PROVIDED DATA:

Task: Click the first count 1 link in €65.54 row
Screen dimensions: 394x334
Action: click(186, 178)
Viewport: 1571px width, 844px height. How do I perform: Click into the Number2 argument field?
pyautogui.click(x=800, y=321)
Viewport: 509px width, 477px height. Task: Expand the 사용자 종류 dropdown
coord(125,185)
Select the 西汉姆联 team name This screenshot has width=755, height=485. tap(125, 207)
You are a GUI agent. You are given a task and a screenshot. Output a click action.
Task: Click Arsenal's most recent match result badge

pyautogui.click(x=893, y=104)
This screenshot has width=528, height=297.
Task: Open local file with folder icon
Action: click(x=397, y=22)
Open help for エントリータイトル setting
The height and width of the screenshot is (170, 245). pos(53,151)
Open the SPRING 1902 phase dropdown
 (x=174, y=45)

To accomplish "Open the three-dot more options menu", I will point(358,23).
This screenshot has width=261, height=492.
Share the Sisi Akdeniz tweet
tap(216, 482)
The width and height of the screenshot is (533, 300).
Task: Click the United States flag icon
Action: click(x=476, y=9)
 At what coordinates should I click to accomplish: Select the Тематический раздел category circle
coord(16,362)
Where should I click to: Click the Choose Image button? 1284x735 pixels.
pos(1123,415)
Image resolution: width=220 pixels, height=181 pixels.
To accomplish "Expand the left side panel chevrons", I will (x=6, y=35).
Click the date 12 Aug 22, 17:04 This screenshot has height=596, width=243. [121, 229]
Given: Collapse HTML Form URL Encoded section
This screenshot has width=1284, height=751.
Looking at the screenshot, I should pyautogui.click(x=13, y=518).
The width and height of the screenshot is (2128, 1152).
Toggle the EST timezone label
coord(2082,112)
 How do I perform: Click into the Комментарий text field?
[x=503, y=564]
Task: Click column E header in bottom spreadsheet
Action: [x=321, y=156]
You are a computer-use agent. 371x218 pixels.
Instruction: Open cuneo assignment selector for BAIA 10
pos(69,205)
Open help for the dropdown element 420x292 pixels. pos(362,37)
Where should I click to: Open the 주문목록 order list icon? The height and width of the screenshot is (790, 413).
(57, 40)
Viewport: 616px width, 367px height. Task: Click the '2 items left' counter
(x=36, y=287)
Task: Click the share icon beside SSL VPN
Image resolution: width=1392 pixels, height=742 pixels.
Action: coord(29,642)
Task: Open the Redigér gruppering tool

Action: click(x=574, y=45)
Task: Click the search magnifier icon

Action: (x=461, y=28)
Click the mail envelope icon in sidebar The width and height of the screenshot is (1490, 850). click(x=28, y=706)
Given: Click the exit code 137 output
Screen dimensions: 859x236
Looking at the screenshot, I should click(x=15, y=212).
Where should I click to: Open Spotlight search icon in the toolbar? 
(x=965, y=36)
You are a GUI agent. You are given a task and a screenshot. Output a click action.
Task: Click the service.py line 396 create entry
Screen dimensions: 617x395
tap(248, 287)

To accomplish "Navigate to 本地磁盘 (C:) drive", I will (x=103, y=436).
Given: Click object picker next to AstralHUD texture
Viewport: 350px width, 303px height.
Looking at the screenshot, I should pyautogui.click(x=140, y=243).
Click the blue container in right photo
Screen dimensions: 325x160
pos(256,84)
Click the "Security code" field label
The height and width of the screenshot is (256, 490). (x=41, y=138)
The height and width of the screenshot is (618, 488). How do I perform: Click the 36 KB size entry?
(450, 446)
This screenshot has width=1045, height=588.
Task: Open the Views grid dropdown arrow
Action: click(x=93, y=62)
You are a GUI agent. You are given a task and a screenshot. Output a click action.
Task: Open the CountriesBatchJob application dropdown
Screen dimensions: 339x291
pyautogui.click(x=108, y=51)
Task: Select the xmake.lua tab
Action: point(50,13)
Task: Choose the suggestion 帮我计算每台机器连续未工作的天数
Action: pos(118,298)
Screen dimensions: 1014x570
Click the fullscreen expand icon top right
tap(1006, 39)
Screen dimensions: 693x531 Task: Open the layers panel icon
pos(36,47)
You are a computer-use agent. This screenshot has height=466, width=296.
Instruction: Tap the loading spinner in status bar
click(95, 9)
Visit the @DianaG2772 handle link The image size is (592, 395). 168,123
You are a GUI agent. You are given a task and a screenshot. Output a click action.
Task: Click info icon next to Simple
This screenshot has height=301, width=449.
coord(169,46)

EXERCISE BRIEF: Repeat the entire listing exactly.

COMPLETED EXERCISE:
Task: Click the first count 1 link in €65.54 row
Screen dimensions: 394x334
Action: click(186, 178)
Viewport: 1571px width, 844px height. How do I perform: Click into the Number2 argument field?
pyautogui.click(x=800, y=321)
Viewport: 509px width, 477px height. Task: Expand the 사용자 종류 dropdown
coord(125,185)
Select the 西汉姆联 team name This screenshot has width=755, height=485. tap(125, 207)
You are a GUI agent. You are given a task and a screenshot. Output a click action.
Task: Click Arsenal's most recent match result badge

pyautogui.click(x=893, y=104)
This screenshot has width=528, height=297.
Task: Open local file with folder icon
Action: click(x=397, y=22)
Open help for エントリータイトル setting
The height and width of the screenshot is (170, 245). pos(53,151)
Open the SPRING 1902 phase dropdown
 (x=174, y=45)

To accomplish "Open the three-dot more options menu", I will point(358,23).
This screenshot has width=261, height=492.
Share the Sisi Akdeniz tweet
tap(216, 482)
The width and height of the screenshot is (533, 300).
Task: Click the United States flag icon
Action: click(x=476, y=9)
 At what coordinates should I click to accomplish: Select the Тематический раздел category circle
coord(16,362)
Where should I click to: Click the Choose Image button? 1284x735 pixels.
pos(1123,415)
Image resolution: width=220 pixels, height=181 pixels.
To accomplish "Expand the left side panel chevrons", I will (x=6, y=35).
Click the date 12 Aug 22, 17:04 This screenshot has height=596, width=243. [121, 229]
Given: Collapse HTML Form URL Encoded section
This screenshot has width=1284, height=751.
Looking at the screenshot, I should pyautogui.click(x=13, y=518).
The width and height of the screenshot is (2128, 1152).
Toggle the EST timezone label
coord(2082,112)
 How do I perform: Click into the Комментарий text field?
[x=503, y=564]
Task: Click column E header in bottom spreadsheet
Action: [x=321, y=156]
You are a computer-use agent. 371x218 pixels.
Instruction: Open cuneo assignment selector for BAIA 10
pos(69,205)
Open help for the dropdown element 420x292 pixels. pos(362,37)
Where should I click to: Open the 주문목록 order list icon? The height and width of the screenshot is (790, 413).
(57, 40)
Viewport: 616px width, 367px height. Task: Click the '2 items left' counter
(x=36, y=287)
Task: Click the share icon beside SSL VPN
Image resolution: width=1392 pixels, height=742 pixels.
Action: coord(29,642)
Task: Open the Redigér gruppering tool

Action: click(x=574, y=45)
Task: Click the search magnifier icon

Action: (x=461, y=28)
Click the mail envelope icon in sidebar The width and height of the screenshot is (1490, 850). click(x=28, y=706)
Given: Click the exit code 137 output
Screen dimensions: 859x236
Looking at the screenshot, I should click(x=15, y=212).
Where should I click to: Open Spotlight search icon in the toolbar? 
(x=965, y=36)
You are a GUI agent. You are given a task and a screenshot. Output a click action.
Task: Click the service.py line 396 create entry
Screen dimensions: 617x395
tap(248, 287)

To accomplish "Navigate to 本地磁盘 (C:) drive", I will (x=103, y=436).
Given: Click object picker next to AstralHUD texture
Viewport: 350px width, 303px height.
Looking at the screenshot, I should pyautogui.click(x=140, y=243).
Click the blue container in right photo
Screen dimensions: 325x160
pos(256,84)
Click the "Security code" field label
The height and width of the screenshot is (256, 490). (x=41, y=138)
The height and width of the screenshot is (618, 488). How do I perform: Click the 36 KB size entry?
(450, 446)
This screenshot has width=1045, height=588.
Task: Open the Views grid dropdown arrow
Action: click(x=93, y=62)
You are a GUI agent. You are given a task and a screenshot. Output a click action.
Task: Open the CountriesBatchJob application dropdown
Screen dimensions: 339x291
pyautogui.click(x=108, y=51)
Task: Select the xmake.lua tab
Action: point(50,13)
Task: Choose the suggestion 帮我计算每台机器连续未工作的天数
Action: pos(118,298)
Screen dimensions: 1014x570
Click the fullscreen expand icon top right
tap(1006, 39)
Screen dimensions: 693x531 Task: Open the layers panel icon
pos(36,47)
You are a computer-use agent. This screenshot has height=466, width=296.
Instruction: Tap the loading spinner in status bar
click(95, 9)
Visit the @DianaG2772 handle link The image size is (592, 395). 168,123
You are a GUI agent. You are given a task and a screenshot. Output a click action.
Task: Click info icon next to Simple
This screenshot has height=301, width=449.
coord(169,46)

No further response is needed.